* What the task requires *
Copy the lines below verbatim. Begin with the first and end with the line containing "This screenshot has height=568, width=874.".

* Records supplied *
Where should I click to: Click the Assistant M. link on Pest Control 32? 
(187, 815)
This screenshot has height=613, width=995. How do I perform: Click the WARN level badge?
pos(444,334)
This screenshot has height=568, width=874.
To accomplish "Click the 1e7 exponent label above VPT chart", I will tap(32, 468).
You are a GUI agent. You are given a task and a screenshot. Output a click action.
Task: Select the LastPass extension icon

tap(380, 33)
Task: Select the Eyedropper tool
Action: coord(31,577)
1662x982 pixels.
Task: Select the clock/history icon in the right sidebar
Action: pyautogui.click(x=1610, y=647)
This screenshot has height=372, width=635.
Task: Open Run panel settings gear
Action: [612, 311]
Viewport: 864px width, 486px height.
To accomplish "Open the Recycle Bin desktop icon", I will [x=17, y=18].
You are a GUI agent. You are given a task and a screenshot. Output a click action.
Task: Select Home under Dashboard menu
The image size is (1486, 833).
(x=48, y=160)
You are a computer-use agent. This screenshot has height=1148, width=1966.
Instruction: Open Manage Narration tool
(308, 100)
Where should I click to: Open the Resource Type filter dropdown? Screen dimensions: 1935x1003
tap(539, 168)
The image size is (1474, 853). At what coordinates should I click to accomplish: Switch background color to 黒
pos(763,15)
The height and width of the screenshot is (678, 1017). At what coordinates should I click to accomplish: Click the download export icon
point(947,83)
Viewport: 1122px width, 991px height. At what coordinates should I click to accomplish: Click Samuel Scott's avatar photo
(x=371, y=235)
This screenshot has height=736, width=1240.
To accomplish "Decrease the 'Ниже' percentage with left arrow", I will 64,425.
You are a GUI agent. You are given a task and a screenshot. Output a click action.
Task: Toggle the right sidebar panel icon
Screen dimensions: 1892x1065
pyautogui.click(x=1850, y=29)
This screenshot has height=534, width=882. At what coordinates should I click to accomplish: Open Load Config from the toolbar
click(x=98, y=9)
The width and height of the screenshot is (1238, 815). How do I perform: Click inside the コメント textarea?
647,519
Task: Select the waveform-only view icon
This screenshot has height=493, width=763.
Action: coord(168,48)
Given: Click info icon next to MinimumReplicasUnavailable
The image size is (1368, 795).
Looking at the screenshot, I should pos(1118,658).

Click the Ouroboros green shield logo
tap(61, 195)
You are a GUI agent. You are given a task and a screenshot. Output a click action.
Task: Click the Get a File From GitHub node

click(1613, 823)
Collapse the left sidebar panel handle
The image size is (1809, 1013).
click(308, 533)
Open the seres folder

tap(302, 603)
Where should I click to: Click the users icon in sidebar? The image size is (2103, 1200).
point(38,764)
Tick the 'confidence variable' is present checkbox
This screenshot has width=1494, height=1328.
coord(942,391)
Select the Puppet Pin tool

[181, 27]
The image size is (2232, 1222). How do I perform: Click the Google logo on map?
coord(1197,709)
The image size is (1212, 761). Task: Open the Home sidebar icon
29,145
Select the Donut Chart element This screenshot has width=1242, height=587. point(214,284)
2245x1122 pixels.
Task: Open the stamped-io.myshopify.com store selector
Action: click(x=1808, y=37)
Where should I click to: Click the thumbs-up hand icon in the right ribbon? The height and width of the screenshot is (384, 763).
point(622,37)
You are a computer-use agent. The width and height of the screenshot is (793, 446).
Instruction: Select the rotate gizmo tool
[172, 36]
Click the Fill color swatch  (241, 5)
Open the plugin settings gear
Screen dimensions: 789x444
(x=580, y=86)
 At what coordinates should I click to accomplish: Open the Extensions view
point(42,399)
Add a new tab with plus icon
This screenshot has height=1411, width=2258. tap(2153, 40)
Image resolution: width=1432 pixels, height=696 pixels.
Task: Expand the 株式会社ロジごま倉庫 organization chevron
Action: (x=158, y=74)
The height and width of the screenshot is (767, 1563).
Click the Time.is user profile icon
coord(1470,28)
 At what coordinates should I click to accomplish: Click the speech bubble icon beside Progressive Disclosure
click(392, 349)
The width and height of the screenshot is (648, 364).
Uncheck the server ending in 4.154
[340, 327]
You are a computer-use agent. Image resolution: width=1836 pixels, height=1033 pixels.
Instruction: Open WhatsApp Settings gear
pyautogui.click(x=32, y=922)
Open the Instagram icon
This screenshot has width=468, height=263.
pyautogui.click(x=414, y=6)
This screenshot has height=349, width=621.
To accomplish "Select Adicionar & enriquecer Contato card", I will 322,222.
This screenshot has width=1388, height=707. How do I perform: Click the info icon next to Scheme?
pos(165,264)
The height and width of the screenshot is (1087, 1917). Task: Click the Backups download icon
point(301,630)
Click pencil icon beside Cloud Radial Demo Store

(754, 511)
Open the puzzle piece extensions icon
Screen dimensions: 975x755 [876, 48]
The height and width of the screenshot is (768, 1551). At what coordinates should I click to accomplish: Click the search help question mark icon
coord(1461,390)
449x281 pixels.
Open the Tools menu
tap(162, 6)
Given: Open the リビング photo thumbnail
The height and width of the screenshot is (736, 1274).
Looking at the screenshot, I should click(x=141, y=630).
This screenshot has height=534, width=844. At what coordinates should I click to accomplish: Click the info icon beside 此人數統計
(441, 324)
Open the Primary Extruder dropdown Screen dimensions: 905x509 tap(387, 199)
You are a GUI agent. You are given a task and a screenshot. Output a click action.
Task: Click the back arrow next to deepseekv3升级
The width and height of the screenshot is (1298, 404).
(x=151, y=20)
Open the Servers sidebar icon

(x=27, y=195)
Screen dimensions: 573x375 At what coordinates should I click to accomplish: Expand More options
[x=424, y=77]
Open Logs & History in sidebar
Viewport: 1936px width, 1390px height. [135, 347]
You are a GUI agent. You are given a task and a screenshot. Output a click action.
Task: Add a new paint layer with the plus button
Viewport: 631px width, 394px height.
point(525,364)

* Expected answer *
Where should I click to: Click the Assistant M. link on Pest Control 32? 
(187, 815)
This screenshot has height=613, width=995. How do I perform: Click the WARN level badge?
pos(444,334)
This screenshot has height=568, width=874.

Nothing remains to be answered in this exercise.